● **What you should do**
Copy the entries word for word, starting at the first line and ending after the line that contains "[x=1242, y=449]". Leave out the pictures.

● **Provided data**

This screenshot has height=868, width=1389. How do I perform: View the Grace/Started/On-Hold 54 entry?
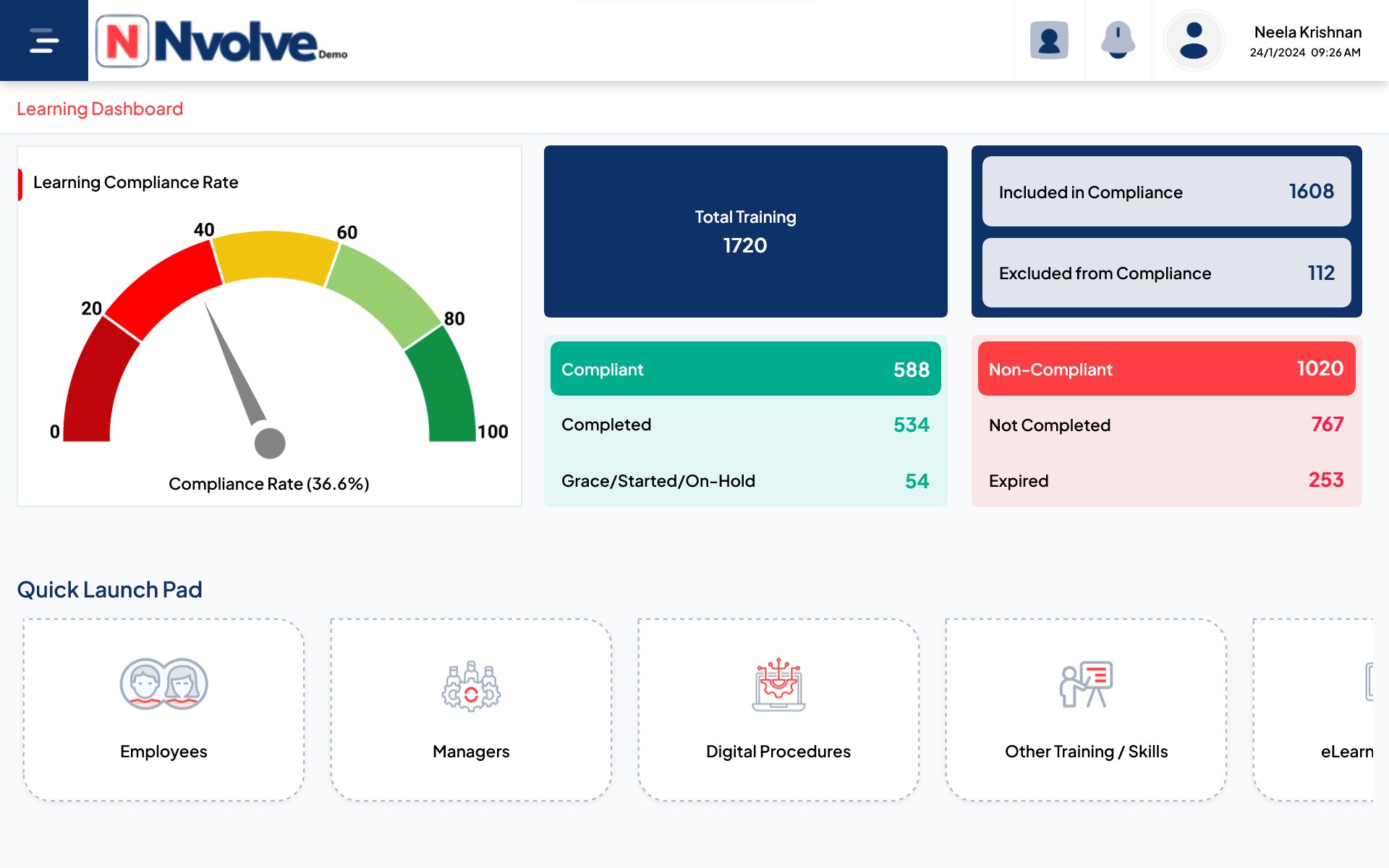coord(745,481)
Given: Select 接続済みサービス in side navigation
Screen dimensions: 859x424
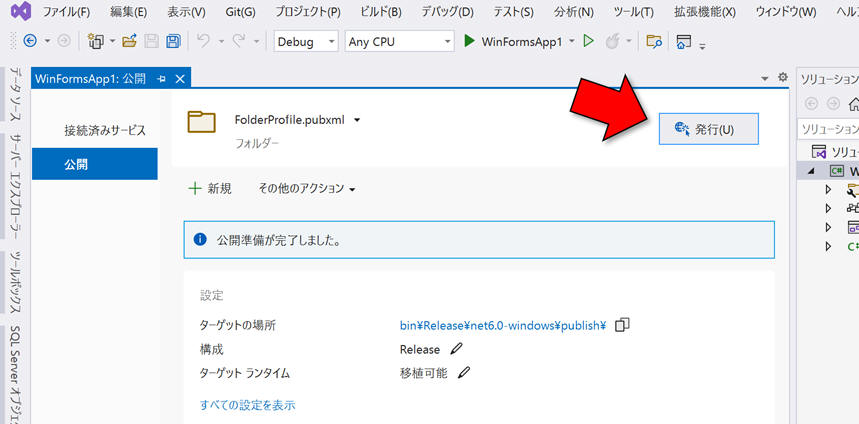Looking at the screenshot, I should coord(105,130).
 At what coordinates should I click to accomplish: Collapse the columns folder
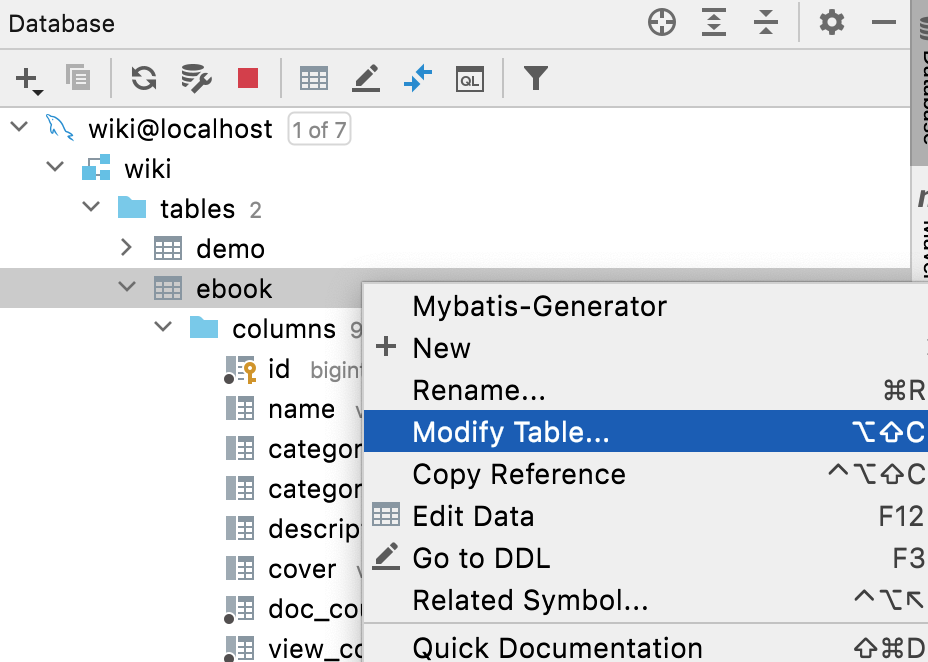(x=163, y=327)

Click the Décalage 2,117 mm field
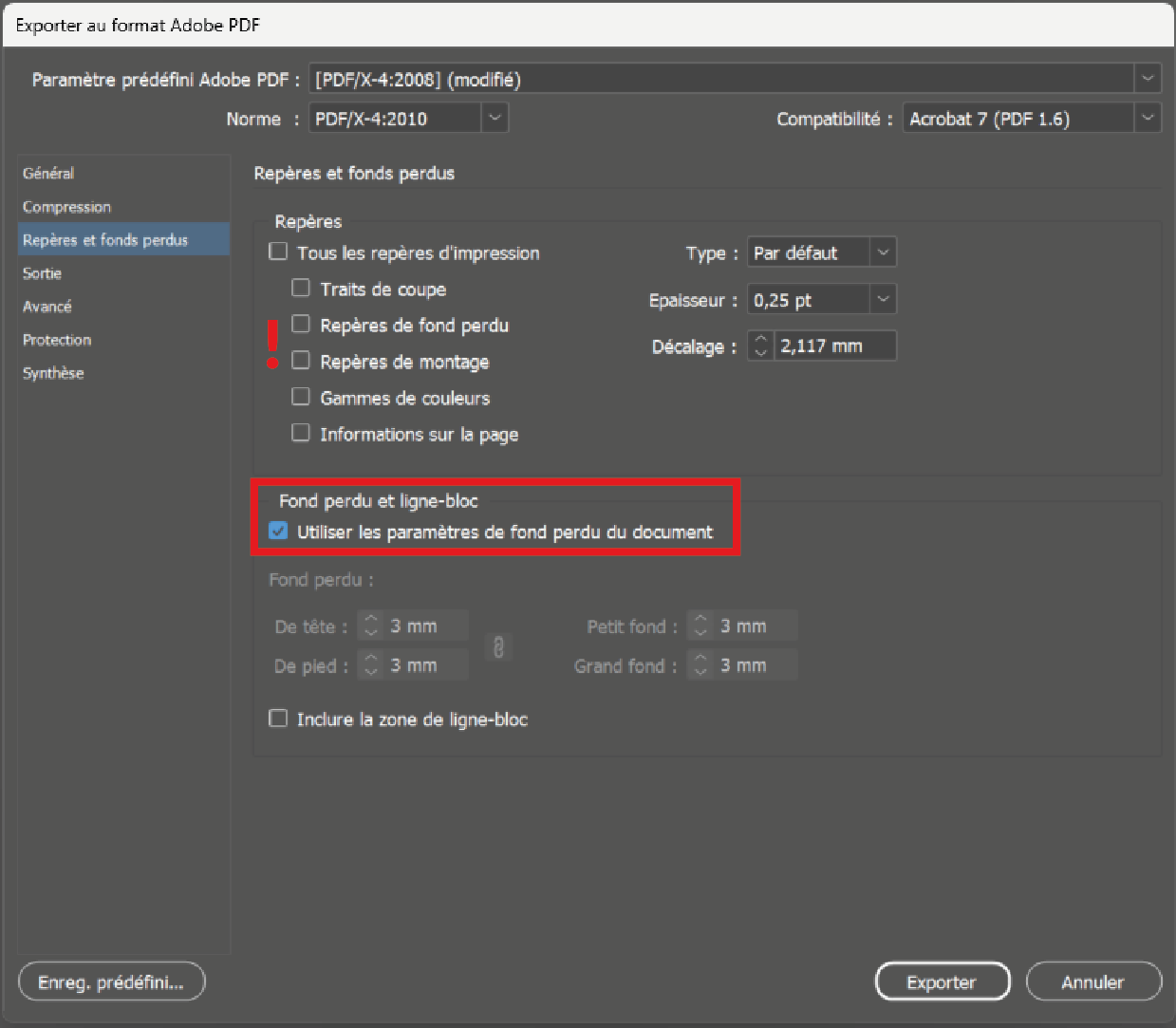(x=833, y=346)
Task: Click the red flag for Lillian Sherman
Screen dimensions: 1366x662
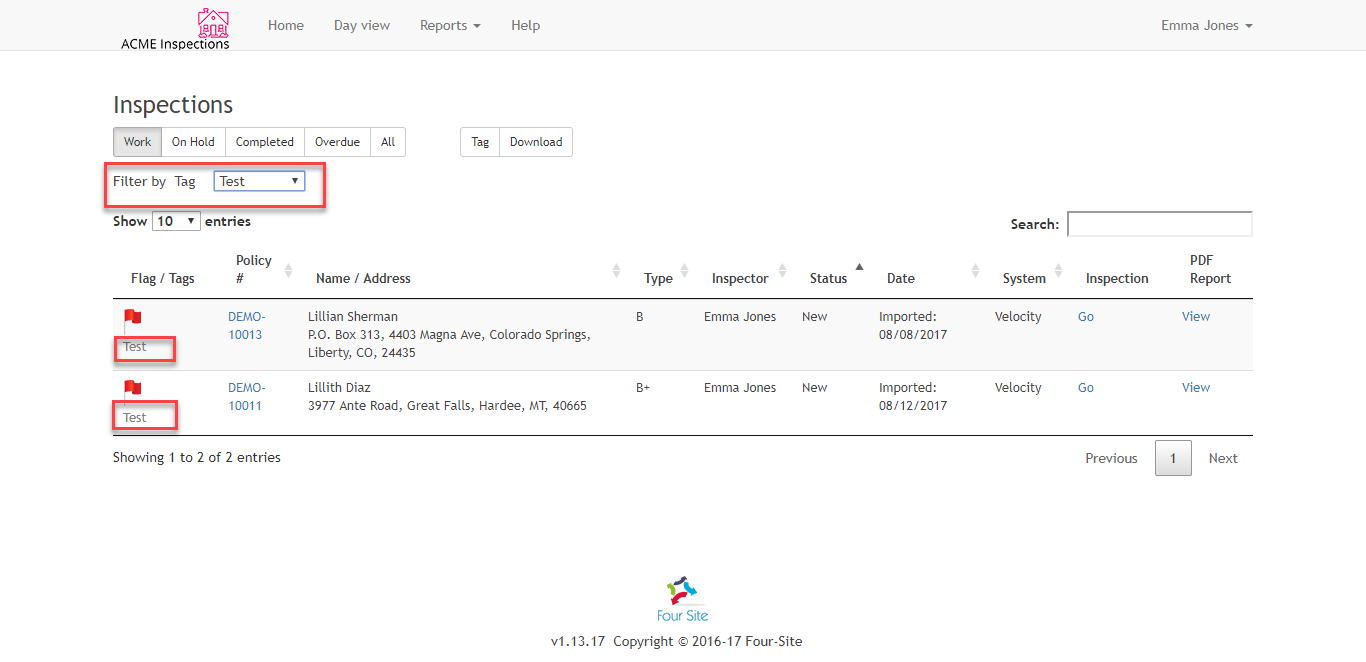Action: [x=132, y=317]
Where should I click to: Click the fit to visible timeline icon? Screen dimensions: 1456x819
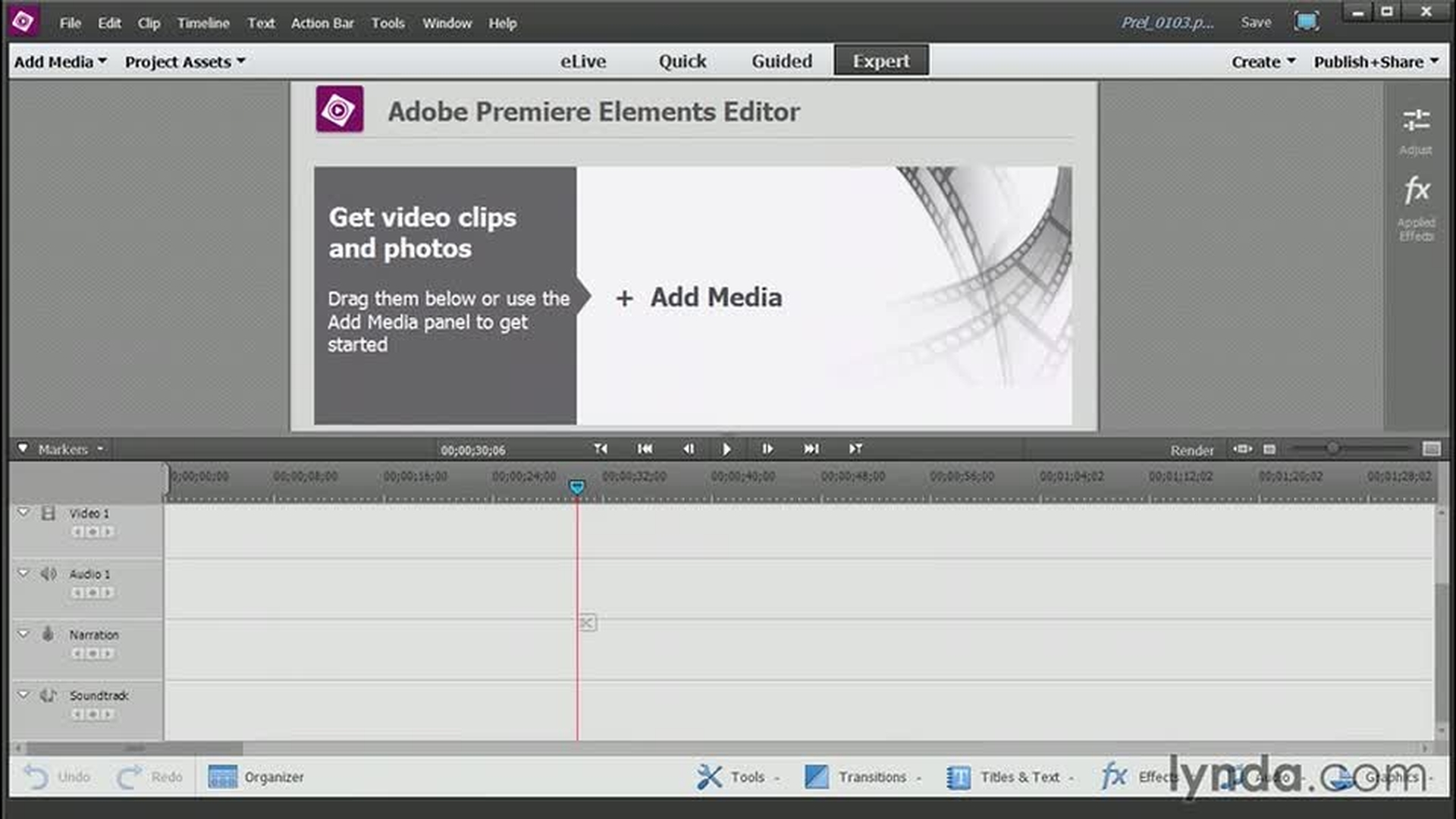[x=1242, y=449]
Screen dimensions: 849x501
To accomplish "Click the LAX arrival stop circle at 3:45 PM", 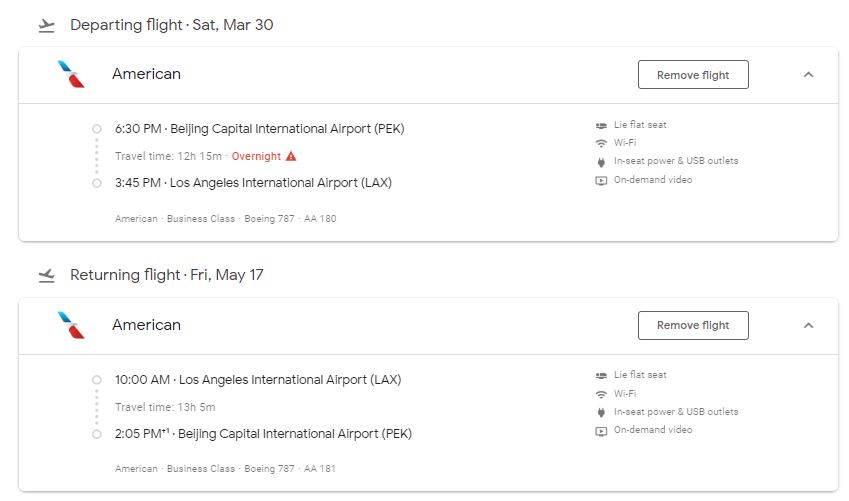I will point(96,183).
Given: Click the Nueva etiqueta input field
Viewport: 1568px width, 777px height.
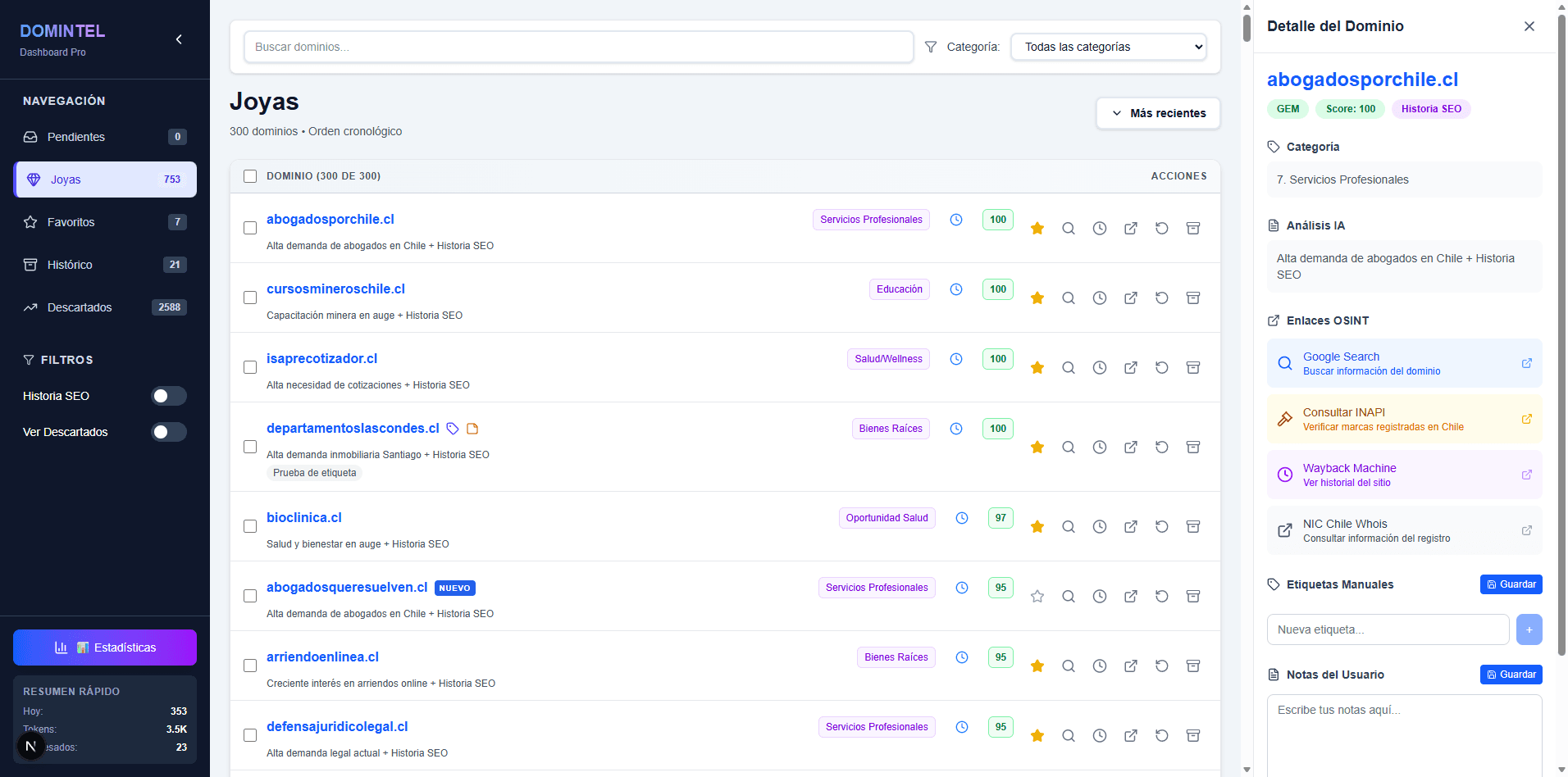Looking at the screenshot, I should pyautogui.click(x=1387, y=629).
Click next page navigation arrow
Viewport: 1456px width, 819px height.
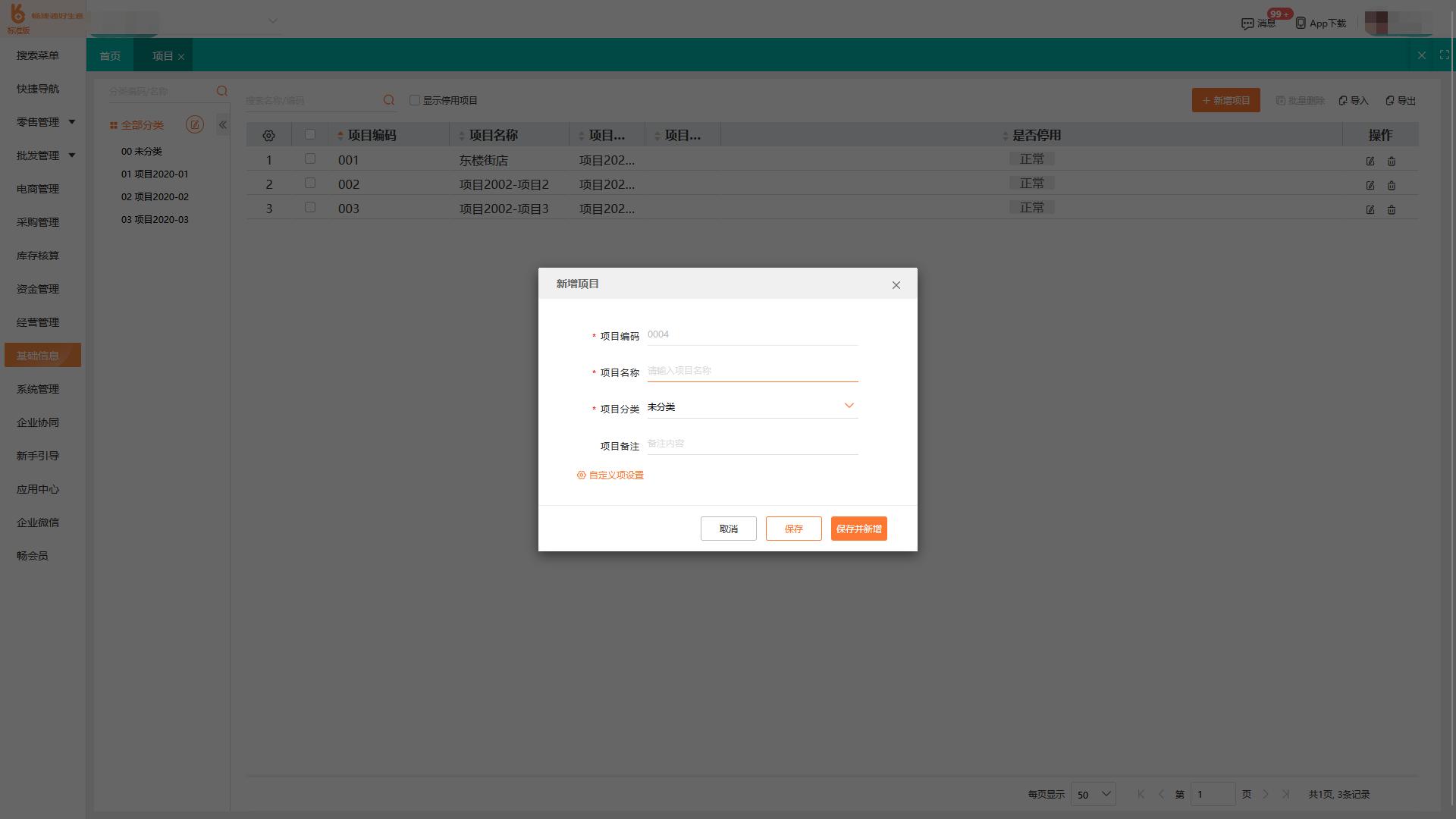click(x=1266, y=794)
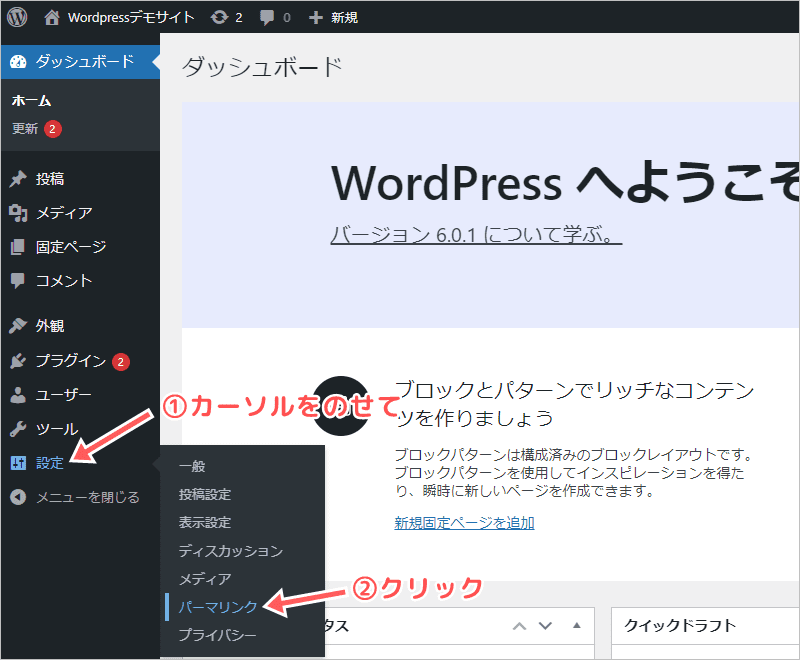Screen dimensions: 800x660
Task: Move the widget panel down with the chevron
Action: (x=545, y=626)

● **Problem solution**
This screenshot has height=868, width=1389. How do I perform: View the Grace/Started/On-Hold 54 entry?
coord(745,481)
Given: Select 接続済みサービス in side navigation
Screen dimensions: 859x424
Looking at the screenshot, I should coord(105,130).
 At what coordinates should I click to accomplish: Collapse the columns folder
(x=163, y=327)

Click the Décalage 2,117 mm field
(x=833, y=346)
Task: Click the red flag for Lillian Sherman
Screen dimensions: 1366x662
Action: [x=132, y=317]
Where should I click to: Click the fit to visible timeline icon? Screen dimensions: 1456x819
[x=1242, y=449]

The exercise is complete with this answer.